Acadia University is one of the oldest and most respected liberal educational universities in Canada, founded in 1838 in Wolfville. The post-secondary institution provides a personalized education in a well-respected scholarly community and inspires students to become critical thinkers and engaged citizens.

Ranked as one of the top undergraduate universities in Nova Scotia (Maclean's 2021), Acadia stands at number three nationally for its research initiatives, small classes and a technology-rich learning environment.

"Acadia provides a rare gift to its students: a truly welcoming experience that at once pushes us beyond our comfort zone and makes us feel like we're at home," says Brendan MacNeil, immediate past President of Acadia Students’ Union.

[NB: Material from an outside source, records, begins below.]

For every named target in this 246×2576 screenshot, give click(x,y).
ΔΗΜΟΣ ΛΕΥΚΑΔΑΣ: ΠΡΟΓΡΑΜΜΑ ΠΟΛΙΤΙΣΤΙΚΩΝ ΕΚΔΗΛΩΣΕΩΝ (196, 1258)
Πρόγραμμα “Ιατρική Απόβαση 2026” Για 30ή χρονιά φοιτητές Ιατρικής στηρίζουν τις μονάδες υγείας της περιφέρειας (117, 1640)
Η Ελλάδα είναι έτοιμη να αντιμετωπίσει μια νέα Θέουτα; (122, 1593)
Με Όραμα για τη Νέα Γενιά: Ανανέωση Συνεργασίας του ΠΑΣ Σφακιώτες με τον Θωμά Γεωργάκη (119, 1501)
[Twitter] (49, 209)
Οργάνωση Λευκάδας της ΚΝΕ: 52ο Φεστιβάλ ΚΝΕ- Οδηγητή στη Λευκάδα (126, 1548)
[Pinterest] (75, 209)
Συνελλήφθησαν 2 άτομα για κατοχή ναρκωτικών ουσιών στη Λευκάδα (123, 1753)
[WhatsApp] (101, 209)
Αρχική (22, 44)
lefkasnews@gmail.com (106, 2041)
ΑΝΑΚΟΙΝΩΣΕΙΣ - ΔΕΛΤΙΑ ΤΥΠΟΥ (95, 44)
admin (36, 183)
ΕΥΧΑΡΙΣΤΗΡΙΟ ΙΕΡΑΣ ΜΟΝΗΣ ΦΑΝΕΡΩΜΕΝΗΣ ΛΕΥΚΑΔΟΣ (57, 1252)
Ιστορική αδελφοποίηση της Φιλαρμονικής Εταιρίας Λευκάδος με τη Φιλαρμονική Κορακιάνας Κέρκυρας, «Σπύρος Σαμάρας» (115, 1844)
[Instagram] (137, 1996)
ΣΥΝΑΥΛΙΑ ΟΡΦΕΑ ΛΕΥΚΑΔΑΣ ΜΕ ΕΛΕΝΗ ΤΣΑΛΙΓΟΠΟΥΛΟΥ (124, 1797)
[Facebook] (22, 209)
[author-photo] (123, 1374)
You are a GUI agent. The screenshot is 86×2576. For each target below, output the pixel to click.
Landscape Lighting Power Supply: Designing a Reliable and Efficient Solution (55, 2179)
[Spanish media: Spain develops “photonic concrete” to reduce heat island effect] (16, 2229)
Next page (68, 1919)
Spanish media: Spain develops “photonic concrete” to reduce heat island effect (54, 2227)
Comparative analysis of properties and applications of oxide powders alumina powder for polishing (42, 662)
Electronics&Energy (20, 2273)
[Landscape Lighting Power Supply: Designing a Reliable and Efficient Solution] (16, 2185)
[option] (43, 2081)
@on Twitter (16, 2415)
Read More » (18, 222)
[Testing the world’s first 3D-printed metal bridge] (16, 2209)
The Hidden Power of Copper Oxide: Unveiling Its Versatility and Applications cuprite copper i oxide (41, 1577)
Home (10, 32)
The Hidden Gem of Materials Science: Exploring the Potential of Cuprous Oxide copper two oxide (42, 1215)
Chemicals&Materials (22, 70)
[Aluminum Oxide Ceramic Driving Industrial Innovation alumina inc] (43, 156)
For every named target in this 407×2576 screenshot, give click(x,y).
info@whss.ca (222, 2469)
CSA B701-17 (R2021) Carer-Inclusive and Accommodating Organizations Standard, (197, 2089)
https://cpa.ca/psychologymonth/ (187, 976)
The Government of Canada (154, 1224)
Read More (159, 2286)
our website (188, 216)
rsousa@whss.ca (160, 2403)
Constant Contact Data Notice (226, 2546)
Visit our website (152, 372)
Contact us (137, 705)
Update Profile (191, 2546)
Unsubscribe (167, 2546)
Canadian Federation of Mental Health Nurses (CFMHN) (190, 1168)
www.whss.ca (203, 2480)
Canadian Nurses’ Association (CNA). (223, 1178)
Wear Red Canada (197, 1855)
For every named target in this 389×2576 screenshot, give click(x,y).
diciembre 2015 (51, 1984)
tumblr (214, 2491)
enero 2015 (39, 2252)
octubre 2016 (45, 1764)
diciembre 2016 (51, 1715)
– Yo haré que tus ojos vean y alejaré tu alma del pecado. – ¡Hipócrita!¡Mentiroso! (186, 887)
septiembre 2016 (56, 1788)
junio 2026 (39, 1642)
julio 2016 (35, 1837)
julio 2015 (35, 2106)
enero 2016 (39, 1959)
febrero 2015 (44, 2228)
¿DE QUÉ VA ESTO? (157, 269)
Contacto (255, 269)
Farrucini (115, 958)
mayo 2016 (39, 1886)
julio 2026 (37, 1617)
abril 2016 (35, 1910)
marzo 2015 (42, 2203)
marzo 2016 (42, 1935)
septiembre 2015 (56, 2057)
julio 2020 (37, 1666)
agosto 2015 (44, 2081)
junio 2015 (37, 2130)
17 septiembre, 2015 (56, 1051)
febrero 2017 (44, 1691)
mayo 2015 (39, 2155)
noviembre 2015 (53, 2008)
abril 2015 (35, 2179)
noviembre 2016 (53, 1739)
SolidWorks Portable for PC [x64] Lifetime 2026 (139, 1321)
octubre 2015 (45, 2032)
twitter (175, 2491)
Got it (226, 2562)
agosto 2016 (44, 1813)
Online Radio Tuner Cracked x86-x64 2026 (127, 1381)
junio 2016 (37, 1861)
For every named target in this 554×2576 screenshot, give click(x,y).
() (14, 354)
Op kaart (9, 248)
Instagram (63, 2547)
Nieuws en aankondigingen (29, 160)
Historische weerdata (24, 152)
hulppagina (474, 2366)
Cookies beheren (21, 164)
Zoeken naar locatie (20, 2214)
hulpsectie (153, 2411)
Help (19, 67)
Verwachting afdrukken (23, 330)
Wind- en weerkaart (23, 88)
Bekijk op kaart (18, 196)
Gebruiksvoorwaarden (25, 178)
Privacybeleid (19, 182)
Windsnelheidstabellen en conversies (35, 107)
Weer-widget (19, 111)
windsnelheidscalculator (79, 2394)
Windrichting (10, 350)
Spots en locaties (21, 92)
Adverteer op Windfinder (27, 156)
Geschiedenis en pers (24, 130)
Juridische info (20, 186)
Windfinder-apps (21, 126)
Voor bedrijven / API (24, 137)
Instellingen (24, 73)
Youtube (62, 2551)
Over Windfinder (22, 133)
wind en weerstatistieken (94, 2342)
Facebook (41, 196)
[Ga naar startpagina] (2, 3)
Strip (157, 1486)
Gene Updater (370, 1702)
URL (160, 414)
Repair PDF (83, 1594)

"The synergy between excellence and comfort, Acadia and Wolfville, faculty and student, defines the experience students speak to in these rankings, and those attributes keep us all coming back,” says Ian Murray, Executive Director, Office of the President at Acadia University.
Two high-achieving Acadia students recently won prestigious awards, highlighting the university’s strive for excellence. Leah Creaser, fourth-year Honours Biology student and president of the Indigenous Student Society of Acadia (ISSA), was awarded a 2021 3M National Student Fellowship. Guy Harrison-Murray won the Frank H. Sobey Award for Excellence in Business Studies. One of only nine business student award recipients studying at Atlantic Canadian universities, Guy received $30,000.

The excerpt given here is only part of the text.